WHAT IS REQUIRED:
Output only the lines from the one holding "Screen dimensions: 1340x896" to the end of the data below, please, copied exactly.

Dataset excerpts
▶
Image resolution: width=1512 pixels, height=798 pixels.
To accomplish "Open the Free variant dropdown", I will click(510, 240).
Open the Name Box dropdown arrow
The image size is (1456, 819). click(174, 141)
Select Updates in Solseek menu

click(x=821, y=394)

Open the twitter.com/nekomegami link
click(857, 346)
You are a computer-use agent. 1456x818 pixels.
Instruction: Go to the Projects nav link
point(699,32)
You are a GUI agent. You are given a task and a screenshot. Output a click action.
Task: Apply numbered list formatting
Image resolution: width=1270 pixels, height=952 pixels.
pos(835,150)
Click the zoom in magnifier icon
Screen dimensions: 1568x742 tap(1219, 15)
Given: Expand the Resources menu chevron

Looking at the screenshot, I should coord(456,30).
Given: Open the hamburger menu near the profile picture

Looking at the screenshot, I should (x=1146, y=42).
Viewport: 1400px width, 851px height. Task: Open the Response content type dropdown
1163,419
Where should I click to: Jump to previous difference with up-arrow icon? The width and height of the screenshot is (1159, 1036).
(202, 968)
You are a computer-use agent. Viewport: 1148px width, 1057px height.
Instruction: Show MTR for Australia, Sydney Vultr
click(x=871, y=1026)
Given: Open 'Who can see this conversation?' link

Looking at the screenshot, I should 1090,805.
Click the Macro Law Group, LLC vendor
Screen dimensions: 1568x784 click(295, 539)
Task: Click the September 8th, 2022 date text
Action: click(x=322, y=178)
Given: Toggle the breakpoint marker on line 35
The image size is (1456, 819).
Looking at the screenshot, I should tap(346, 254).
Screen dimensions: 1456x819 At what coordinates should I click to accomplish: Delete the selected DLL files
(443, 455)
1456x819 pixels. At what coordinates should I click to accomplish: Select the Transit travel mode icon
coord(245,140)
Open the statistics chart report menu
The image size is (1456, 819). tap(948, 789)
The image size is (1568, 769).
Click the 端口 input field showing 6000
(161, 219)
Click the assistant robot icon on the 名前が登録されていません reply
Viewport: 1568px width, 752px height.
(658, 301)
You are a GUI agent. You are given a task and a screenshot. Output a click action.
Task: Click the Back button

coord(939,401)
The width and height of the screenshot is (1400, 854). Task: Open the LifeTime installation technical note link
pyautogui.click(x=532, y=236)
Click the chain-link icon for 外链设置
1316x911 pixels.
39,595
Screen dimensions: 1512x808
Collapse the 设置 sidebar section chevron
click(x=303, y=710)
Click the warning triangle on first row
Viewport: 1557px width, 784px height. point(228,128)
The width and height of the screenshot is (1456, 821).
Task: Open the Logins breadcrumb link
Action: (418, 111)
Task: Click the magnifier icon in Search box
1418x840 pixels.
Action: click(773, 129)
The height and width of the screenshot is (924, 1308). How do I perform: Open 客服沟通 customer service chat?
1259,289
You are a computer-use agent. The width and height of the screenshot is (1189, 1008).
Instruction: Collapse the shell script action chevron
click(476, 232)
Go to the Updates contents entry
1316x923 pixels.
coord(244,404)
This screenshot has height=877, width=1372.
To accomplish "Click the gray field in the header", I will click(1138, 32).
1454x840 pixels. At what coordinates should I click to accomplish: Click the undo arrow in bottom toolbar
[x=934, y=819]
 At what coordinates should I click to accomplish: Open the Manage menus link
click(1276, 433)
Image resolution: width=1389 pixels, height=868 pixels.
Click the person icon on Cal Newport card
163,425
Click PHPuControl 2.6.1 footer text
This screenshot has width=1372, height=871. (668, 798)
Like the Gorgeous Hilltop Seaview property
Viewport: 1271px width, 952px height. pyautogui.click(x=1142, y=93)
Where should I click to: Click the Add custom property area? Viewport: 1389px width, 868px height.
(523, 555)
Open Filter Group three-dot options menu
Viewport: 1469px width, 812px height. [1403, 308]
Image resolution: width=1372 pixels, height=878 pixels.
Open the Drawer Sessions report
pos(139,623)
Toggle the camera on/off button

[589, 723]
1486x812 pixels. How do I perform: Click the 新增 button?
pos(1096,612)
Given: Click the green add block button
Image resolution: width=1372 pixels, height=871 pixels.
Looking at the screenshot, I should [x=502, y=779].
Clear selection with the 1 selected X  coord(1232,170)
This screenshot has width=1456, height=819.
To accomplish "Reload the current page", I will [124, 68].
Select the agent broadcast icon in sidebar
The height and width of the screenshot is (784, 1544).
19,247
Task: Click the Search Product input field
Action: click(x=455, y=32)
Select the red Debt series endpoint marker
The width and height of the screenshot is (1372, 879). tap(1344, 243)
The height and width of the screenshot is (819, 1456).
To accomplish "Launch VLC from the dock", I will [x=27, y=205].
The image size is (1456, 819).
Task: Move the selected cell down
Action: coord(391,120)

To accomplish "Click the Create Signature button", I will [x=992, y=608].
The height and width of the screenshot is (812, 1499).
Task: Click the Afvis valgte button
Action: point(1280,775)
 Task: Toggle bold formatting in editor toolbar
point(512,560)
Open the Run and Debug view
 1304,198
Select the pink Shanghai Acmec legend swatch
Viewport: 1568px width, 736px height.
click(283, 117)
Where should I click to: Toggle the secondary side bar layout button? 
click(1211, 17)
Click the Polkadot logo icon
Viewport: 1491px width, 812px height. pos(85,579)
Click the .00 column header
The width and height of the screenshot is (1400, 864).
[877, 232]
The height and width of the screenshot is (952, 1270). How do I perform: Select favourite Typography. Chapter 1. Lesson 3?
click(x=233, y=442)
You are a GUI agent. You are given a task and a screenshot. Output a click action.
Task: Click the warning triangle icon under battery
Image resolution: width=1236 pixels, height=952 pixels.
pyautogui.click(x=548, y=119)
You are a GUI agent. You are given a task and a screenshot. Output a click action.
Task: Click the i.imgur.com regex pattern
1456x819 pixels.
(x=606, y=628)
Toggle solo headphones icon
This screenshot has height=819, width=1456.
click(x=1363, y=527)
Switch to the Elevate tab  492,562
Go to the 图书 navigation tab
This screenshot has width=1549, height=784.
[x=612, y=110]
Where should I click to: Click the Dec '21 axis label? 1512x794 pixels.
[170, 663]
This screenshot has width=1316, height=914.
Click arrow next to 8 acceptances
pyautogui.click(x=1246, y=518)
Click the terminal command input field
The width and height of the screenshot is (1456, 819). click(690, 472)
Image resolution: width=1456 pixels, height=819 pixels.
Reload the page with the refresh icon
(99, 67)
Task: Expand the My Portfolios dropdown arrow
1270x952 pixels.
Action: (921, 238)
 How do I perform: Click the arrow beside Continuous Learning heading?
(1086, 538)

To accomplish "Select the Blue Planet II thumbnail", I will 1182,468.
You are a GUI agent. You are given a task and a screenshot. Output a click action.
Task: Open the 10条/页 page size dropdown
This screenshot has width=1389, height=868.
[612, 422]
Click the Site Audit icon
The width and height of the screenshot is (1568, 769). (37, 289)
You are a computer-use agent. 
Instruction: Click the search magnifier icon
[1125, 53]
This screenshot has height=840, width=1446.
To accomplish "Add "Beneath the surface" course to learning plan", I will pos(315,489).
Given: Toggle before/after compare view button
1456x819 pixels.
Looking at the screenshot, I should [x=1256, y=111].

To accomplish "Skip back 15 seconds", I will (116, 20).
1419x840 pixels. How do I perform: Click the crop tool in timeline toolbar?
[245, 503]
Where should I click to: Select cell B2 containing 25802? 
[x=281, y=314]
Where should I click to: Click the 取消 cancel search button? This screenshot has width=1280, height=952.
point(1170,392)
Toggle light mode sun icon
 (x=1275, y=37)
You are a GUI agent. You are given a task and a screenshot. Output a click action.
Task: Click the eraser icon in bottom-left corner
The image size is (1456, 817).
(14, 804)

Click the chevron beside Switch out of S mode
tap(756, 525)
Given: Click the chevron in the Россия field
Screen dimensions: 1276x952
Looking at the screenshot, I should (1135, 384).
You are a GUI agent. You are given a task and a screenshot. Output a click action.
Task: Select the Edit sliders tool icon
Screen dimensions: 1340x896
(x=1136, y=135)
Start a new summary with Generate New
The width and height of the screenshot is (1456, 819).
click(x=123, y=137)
◀
SOLUTION TO THIS TASK:
Screen dimensions: 1340x896
(x=1136, y=135)
Start a new summary with Generate New
The width and height of the screenshot is (1456, 819).
click(x=123, y=137)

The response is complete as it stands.